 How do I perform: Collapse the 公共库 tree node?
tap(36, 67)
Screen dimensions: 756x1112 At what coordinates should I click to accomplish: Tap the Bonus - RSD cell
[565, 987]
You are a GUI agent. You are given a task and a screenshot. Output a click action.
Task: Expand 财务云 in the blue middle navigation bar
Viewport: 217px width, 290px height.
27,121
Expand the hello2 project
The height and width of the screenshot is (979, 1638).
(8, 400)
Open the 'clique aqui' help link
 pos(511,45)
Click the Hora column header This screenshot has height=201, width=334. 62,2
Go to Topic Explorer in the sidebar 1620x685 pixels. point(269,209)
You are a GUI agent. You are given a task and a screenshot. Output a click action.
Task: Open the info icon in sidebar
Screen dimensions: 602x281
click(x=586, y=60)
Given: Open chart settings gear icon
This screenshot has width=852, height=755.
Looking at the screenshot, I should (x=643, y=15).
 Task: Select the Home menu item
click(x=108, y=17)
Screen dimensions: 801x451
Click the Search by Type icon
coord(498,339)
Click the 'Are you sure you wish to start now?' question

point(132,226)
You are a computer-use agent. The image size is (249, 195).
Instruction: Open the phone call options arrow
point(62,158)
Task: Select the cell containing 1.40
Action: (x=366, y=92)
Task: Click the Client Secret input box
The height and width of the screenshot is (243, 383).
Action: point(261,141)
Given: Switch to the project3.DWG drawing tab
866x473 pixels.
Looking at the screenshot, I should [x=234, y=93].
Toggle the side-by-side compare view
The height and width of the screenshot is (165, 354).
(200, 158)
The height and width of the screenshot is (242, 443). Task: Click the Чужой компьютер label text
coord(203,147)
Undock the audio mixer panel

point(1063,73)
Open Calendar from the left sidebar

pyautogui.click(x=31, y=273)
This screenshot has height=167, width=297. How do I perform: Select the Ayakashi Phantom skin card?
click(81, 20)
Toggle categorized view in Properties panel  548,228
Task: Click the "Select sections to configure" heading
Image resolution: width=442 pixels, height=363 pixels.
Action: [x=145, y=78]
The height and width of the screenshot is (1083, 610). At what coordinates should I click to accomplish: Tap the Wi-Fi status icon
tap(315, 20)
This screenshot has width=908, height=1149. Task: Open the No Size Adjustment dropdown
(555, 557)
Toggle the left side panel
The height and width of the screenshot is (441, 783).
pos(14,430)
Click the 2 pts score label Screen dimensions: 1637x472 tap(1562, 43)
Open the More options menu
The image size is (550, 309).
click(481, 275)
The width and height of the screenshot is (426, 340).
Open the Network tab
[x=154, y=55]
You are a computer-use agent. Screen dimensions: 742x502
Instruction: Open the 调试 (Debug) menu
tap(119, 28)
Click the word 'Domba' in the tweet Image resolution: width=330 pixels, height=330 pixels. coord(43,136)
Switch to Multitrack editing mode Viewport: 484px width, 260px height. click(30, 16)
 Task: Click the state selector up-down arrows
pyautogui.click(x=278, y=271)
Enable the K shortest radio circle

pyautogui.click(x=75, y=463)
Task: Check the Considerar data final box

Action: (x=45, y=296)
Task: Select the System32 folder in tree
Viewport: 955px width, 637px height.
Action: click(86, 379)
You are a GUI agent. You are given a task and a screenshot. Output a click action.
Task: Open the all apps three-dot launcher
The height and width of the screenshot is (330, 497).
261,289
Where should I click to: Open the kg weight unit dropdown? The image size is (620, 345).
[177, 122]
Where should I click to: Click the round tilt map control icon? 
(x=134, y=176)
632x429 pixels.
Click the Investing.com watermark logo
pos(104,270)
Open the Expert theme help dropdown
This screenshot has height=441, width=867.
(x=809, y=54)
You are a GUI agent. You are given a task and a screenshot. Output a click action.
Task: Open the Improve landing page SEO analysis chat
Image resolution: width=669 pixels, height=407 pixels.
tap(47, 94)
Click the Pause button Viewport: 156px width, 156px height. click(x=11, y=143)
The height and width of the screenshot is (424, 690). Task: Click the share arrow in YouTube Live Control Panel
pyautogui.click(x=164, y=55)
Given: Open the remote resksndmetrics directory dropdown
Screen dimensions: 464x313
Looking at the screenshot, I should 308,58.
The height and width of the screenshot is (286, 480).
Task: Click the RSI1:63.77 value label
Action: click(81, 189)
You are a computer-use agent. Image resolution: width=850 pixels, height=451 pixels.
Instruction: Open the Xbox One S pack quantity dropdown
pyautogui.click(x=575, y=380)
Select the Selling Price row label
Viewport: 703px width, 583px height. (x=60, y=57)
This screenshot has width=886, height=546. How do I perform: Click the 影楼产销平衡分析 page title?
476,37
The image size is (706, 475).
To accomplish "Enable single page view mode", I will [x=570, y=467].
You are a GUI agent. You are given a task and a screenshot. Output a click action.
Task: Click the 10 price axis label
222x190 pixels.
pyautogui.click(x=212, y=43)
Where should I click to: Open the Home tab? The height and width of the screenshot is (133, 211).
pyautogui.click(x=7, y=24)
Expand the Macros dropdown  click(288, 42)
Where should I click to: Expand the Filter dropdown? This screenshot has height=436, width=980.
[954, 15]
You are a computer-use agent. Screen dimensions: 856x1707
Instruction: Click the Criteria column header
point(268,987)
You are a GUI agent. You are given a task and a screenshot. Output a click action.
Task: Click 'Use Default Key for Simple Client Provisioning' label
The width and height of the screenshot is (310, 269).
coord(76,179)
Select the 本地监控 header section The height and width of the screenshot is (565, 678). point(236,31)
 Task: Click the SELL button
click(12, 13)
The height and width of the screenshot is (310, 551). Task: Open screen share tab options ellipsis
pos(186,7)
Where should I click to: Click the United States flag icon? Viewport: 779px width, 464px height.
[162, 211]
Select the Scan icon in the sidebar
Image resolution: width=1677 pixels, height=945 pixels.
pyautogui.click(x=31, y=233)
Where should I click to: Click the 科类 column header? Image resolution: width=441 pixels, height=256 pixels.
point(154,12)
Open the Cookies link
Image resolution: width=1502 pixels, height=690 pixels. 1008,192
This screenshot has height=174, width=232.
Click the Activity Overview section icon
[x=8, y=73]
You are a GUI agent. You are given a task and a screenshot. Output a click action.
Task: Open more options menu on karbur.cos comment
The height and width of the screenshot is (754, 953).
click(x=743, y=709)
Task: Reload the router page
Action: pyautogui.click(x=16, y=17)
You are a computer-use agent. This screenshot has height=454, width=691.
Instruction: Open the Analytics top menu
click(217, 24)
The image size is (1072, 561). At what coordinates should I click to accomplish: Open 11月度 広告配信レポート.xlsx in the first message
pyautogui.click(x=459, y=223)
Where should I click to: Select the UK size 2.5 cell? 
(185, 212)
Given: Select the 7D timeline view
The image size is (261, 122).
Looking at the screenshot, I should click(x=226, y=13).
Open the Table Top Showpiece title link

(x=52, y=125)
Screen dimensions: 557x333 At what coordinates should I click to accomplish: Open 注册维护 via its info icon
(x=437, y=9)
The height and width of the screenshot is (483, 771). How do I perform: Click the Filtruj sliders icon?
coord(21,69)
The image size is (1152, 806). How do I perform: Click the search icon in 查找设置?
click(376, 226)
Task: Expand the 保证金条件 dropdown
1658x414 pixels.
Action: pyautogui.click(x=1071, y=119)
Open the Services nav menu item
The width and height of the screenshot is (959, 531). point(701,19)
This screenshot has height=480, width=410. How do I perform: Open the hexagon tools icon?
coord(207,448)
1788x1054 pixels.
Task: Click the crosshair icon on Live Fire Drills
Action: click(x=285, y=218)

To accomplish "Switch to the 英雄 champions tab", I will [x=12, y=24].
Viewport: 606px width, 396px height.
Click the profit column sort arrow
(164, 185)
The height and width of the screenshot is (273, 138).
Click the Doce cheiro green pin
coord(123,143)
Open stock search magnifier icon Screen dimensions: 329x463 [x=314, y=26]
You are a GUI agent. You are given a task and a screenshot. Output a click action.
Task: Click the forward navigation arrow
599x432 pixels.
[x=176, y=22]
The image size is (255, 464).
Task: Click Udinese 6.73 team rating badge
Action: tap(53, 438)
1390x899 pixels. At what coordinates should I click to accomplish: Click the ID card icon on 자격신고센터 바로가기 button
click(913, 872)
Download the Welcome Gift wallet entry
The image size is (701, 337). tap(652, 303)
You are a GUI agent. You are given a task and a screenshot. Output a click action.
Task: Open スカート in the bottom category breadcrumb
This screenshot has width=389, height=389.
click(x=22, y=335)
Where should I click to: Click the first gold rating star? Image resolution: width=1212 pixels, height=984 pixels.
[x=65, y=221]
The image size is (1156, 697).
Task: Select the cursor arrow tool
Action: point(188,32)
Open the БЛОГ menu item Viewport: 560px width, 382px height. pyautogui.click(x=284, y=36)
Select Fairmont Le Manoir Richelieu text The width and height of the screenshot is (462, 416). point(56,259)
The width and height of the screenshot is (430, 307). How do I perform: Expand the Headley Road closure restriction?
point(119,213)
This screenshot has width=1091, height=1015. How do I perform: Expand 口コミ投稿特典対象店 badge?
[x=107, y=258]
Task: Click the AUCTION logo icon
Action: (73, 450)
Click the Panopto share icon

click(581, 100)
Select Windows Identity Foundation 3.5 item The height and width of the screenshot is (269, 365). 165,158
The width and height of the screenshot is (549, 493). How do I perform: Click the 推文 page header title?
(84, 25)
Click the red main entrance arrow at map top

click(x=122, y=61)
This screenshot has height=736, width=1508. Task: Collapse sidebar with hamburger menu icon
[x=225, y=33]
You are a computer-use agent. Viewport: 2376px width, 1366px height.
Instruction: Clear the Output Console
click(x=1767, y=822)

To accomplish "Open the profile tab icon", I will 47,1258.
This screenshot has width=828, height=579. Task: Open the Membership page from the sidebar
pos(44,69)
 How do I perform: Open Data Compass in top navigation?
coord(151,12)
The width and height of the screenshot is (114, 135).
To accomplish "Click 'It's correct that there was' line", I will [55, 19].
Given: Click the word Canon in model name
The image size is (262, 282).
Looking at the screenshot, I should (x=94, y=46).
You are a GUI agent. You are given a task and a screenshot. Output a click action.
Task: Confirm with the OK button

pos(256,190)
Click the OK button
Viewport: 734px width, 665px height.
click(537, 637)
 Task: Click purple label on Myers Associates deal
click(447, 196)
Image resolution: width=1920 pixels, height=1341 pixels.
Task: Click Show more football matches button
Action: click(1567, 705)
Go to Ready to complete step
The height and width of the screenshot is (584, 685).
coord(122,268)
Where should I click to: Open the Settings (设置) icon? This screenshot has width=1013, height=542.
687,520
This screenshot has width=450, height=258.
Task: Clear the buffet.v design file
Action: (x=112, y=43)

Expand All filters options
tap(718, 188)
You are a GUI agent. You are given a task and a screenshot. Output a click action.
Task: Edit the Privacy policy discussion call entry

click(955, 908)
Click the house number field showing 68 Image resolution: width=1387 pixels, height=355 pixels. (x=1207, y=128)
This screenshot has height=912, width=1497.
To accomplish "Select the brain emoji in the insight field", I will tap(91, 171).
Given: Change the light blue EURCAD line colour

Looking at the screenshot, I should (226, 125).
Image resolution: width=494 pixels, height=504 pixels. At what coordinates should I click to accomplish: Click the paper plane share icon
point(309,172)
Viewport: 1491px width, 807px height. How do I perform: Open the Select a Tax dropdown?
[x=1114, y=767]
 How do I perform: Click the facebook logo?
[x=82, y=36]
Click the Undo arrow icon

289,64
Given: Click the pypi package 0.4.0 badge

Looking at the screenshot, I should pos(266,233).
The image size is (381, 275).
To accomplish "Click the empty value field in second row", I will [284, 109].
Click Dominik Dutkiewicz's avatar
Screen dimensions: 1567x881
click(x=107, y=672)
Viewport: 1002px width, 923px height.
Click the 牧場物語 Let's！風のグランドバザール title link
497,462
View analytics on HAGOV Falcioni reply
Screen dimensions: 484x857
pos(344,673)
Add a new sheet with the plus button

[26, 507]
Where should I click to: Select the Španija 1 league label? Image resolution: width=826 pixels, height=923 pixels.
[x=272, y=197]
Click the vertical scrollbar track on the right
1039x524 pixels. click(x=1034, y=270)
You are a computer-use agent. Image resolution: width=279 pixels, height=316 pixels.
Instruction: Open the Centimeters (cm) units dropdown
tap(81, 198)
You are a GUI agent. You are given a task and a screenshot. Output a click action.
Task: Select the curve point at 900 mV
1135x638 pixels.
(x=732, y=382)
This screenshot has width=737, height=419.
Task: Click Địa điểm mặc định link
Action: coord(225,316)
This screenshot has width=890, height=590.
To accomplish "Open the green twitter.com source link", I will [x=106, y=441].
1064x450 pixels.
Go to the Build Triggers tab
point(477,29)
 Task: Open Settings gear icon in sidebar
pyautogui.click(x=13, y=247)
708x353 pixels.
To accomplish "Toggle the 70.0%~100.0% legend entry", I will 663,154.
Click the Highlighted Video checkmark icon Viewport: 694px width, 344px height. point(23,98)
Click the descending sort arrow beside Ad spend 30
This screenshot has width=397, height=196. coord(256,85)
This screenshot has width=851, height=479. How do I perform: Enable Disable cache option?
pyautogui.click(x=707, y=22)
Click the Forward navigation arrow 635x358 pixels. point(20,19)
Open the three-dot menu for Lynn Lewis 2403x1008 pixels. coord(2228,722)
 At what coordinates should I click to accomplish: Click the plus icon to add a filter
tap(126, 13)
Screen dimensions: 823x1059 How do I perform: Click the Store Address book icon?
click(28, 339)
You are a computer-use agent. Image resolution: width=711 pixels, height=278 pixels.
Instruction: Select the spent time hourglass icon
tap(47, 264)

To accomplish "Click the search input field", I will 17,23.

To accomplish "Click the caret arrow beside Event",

======

Echo every line from the one containing "Where should I click to: Select the Španija" down to the one containing "1039x524 pixels. click(x=1034, y=270)", inclusive, without changing anything.

Where should I click to: Select the Španija 1 league label? Image resolution: width=826 pixels, height=923 pixels.
[x=272, y=197]
Click the vertical scrollbar track on the right
1039x524 pixels. click(x=1034, y=270)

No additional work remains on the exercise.